═══ Data records

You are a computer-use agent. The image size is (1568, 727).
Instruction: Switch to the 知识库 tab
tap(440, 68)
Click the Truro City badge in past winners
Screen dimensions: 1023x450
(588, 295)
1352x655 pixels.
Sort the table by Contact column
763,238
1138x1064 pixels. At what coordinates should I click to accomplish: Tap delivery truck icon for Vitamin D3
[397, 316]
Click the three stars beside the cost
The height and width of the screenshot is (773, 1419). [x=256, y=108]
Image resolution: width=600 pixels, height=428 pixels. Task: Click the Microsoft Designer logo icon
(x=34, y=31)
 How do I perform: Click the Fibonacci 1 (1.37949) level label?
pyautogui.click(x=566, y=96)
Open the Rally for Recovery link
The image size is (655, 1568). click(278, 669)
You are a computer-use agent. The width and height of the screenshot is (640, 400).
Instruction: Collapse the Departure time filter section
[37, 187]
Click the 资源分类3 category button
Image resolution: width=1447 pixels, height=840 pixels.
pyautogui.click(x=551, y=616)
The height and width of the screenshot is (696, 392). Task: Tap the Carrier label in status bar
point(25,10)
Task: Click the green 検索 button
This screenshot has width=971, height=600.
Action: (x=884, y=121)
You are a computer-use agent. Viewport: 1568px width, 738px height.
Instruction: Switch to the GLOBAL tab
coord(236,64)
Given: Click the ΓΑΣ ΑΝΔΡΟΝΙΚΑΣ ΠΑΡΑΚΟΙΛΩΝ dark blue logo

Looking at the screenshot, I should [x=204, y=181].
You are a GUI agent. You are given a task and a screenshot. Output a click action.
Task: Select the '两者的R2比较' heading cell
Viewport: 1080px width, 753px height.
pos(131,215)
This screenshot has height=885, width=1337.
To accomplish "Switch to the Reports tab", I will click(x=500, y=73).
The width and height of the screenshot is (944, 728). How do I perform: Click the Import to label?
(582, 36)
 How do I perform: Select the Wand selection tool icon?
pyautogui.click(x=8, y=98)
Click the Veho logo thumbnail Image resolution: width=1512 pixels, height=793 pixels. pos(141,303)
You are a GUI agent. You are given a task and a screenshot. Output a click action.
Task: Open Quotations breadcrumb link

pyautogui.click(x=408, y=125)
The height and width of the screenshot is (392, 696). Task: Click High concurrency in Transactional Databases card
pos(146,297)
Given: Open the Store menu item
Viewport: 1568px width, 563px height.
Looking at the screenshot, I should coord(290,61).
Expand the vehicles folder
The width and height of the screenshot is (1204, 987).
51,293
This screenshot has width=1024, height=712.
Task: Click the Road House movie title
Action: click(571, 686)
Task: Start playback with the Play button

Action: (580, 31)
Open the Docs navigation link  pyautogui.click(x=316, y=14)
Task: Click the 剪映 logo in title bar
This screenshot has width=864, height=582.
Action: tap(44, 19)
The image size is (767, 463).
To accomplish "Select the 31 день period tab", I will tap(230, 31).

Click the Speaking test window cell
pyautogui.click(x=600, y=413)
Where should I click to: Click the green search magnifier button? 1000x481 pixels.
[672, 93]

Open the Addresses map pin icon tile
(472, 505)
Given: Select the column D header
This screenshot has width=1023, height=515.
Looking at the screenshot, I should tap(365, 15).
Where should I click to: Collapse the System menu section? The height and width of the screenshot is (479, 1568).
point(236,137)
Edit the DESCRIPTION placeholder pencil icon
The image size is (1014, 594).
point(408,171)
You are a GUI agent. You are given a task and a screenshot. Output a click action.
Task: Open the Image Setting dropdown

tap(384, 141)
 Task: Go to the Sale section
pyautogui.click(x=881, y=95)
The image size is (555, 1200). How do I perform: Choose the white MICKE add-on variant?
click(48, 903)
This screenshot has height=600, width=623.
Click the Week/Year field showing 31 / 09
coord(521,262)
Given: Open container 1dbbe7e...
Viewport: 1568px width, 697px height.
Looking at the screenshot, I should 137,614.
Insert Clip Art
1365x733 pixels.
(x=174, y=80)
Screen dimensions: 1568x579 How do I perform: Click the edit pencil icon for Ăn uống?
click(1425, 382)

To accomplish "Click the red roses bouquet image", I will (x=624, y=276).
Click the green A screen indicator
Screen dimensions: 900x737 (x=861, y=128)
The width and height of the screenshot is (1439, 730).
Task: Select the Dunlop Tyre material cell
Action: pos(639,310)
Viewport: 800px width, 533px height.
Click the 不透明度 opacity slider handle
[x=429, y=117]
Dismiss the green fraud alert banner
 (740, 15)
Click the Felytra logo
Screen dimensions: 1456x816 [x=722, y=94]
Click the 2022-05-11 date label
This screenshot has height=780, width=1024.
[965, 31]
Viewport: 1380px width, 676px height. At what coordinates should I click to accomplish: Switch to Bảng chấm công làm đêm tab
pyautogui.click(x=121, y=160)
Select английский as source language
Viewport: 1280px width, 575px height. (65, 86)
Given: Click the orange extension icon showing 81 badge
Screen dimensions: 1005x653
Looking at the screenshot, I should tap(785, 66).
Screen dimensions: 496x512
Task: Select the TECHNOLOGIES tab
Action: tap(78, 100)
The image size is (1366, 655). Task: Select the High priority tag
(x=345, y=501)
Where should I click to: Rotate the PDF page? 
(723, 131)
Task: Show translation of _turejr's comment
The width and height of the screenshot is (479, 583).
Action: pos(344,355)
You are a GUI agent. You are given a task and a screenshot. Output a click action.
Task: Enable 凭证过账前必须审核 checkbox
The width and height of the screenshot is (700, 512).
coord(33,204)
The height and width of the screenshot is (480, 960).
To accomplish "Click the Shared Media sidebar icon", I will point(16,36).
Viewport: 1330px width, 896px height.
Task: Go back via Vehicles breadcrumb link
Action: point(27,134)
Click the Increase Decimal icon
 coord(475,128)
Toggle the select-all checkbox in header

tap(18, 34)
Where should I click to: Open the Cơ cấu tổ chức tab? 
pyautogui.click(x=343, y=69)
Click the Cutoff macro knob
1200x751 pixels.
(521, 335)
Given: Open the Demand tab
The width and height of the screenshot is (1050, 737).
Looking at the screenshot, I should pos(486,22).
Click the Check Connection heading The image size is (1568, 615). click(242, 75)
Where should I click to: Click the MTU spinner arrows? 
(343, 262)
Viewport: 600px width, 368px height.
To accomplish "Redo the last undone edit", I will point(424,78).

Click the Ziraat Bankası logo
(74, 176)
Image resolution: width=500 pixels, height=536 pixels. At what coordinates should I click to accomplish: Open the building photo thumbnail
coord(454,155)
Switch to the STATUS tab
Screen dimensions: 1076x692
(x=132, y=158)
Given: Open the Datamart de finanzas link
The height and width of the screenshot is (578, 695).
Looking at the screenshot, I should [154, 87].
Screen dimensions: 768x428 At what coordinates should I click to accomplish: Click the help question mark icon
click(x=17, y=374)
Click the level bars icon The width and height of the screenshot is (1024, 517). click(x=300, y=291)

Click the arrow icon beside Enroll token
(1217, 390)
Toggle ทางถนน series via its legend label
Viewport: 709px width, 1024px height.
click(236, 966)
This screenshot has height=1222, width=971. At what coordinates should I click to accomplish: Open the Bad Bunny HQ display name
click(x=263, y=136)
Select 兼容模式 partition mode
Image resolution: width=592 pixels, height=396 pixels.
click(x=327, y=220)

══════

→ Try it
Working from the material above, reproduce it in full and unchanged.

→ Exercise solution
You are a computer-use agent. The image size is (1568, 727).
Instruction: Switch to the 知识库 tab
tap(440, 68)
Click the Truro City badge in past winners
Screen dimensions: 1023x450
(588, 295)
1352x655 pixels.
Sort the table by Contact column
763,238
1138x1064 pixels. At what coordinates should I click to accomplish: Tap delivery truck icon for Vitamin D3
[397, 316]
Click the three stars beside the cost
The height and width of the screenshot is (773, 1419). [x=256, y=108]
Image resolution: width=600 pixels, height=428 pixels. Task: Click the Microsoft Designer logo icon
(x=34, y=31)
 How do I perform: Click the Fibonacci 1 (1.37949) level label?
pyautogui.click(x=566, y=96)
Open the Rally for Recovery link
The image size is (655, 1568). click(278, 669)
You are a computer-use agent. The width and height of the screenshot is (640, 400).
Instruction: Collapse the Departure time filter section
[37, 187]
Click the 资源分类3 category button
Image resolution: width=1447 pixels, height=840 pixels.
pyautogui.click(x=551, y=616)
The height and width of the screenshot is (696, 392). Task: Tap the Carrier label in status bar
point(25,10)
Task: Click the green 検索 button
This screenshot has width=971, height=600.
Action: (x=884, y=121)
You are a computer-use agent. Viewport: 1568px width, 738px height.
Instruction: Switch to the GLOBAL tab
coord(236,64)
Given: Click the ΓΑΣ ΑΝΔΡΟΝΙΚΑΣ ΠΑΡΑΚΟΙΛΩΝ dark blue logo

Looking at the screenshot, I should [x=204, y=181].
You are a GUI agent. You are given a task and a screenshot. Output a click action.
Task: Select the '两者的R2比较' heading cell
Viewport: 1080px width, 753px height.
pos(131,215)
This screenshot has height=885, width=1337.
To accomplish "Switch to the Reports tab", I will click(x=500, y=73).
The width and height of the screenshot is (944, 728). How do I perform: Click the Import to label?
(582, 36)
 How do I perform: Select the Wand selection tool icon?
pyautogui.click(x=8, y=98)
Click the Veho logo thumbnail Image resolution: width=1512 pixels, height=793 pixels. pos(141,303)
You are a GUI agent. You are given a task and a screenshot. Output a click action.
Task: Open Quotations breadcrumb link

pyautogui.click(x=408, y=125)
The height and width of the screenshot is (392, 696). Task: Click High concurrency in Transactional Databases card
pos(146,297)
Given: Open the Store menu item
Viewport: 1568px width, 563px height.
Looking at the screenshot, I should coord(290,61).
Expand the vehicles folder
The width and height of the screenshot is (1204, 987).
51,293
This screenshot has width=1024, height=712.
Task: Click the Road House movie title
Action: click(571, 686)
Task: Start playback with the Play button

Action: (580, 31)
Open the Docs navigation link  pyautogui.click(x=316, y=14)
Task: Click the 剪映 logo in title bar
This screenshot has width=864, height=582.
Action: tap(44, 19)
The image size is (767, 463).
To accomplish "Select the 31 день period tab", I will tap(230, 31).

Click the Speaking test window cell
pyautogui.click(x=600, y=413)
Where should I click to: Click the green search magnifier button? 1000x481 pixels.
[672, 93]

Open the Addresses map pin icon tile
(472, 505)
Given: Select the column D header
This screenshot has width=1023, height=515.
Looking at the screenshot, I should tap(365, 15).
Where should I click to: Collapse the System menu section? The height and width of the screenshot is (479, 1568).
point(236,137)
Edit the DESCRIPTION placeholder pencil icon
The image size is (1014, 594).
point(408,171)
You are a GUI agent. You are given a task and a screenshot. Output a click action.
Task: Open the Image Setting dropdown

tap(384, 141)
 Task: Go to the Sale section
pyautogui.click(x=881, y=95)
The image size is (555, 1200). How do I perform: Choose the white MICKE add-on variant?
click(48, 903)
This screenshot has height=600, width=623.
Click the Week/Year field showing 31 / 09
coord(521,262)
Given: Open container 1dbbe7e...
Viewport: 1568px width, 697px height.
Looking at the screenshot, I should 137,614.
Insert Clip Art
1365x733 pixels.
(x=174, y=80)
Screen dimensions: 1568x579 How do I perform: Click the edit pencil icon for Ăn uống?
click(1425, 382)

To accomplish "Click the red roses bouquet image", I will (x=624, y=276).
Click the green A screen indicator
Screen dimensions: 900x737 (x=861, y=128)
The width and height of the screenshot is (1439, 730).
Task: Select the Dunlop Tyre material cell
Action: pos(639,310)
Viewport: 800px width, 533px height.
Click the 不透明度 opacity slider handle
[x=429, y=117]
Dismiss the green fraud alert banner
 (740, 15)
Click the Felytra logo
Screen dimensions: 1456x816 [x=722, y=94]
Click the 2022-05-11 date label
This screenshot has height=780, width=1024.
[965, 31]
Viewport: 1380px width, 676px height. At what coordinates should I click to accomplish: Switch to Bảng chấm công làm đêm tab
pyautogui.click(x=121, y=160)
Select английский as source language
Viewport: 1280px width, 575px height. (65, 86)
Given: Click the orange extension icon showing 81 badge
Screen dimensions: 1005x653
Looking at the screenshot, I should tap(785, 66).
Screen dimensions: 496x512
Task: Select the TECHNOLOGIES tab
Action: tap(78, 100)
The image size is (1366, 655). Task: Select the High priority tag
(x=345, y=501)
Where should I click to: Rotate the PDF page? 
(723, 131)
Task: Show translation of _turejr's comment
The width and height of the screenshot is (479, 583).
Action: pos(344,355)
You are a GUI agent. You are given a task and a screenshot. Output a click action.
Task: Enable 凭证过账前必须审核 checkbox
The width and height of the screenshot is (700, 512).
coord(33,204)
The height and width of the screenshot is (480, 960).
To accomplish "Click the Shared Media sidebar icon", I will point(16,36).
Viewport: 1330px width, 896px height.
Task: Go back via Vehicles breadcrumb link
Action: point(27,134)
Click the Increase Decimal icon
 coord(475,128)
Toggle the select-all checkbox in header

tap(18, 34)
Where should I click to: Open the Cơ cấu tổ chức tab? 
pyautogui.click(x=343, y=69)
Click the Cutoff macro knob
1200x751 pixels.
(521, 335)
Given: Open the Demand tab
The width and height of the screenshot is (1050, 737).
Looking at the screenshot, I should pos(486,22).
Click the Check Connection heading The image size is (1568, 615). click(242, 75)
Where should I click to: Click the MTU spinner arrows? 
(343, 262)
Viewport: 600px width, 368px height.
To accomplish "Redo the last undone edit", I will point(424,78).

Click the Ziraat Bankası logo
(74, 176)
Image resolution: width=500 pixels, height=536 pixels. At what coordinates should I click to accomplish: Open the building photo thumbnail
coord(454,155)
Switch to the STATUS tab
Screen dimensions: 1076x692
(x=132, y=158)
Given: Open the Datamart de finanzas link
The height and width of the screenshot is (578, 695).
Looking at the screenshot, I should [154, 87].
Screen dimensions: 768x428 At what coordinates should I click to accomplish: Click the help question mark icon
click(x=17, y=374)
Click the level bars icon The width and height of the screenshot is (1024, 517). click(x=300, y=291)

Click the arrow icon beside Enroll token
(1217, 390)
Toggle ทางถนน series via its legend label
Viewport: 709px width, 1024px height.
click(236, 966)
This screenshot has height=1222, width=971. At what coordinates should I click to accomplish: Open the Bad Bunny HQ display name
click(x=263, y=136)
Select 兼容模式 partition mode
Image resolution: width=592 pixels, height=396 pixels.
click(x=327, y=220)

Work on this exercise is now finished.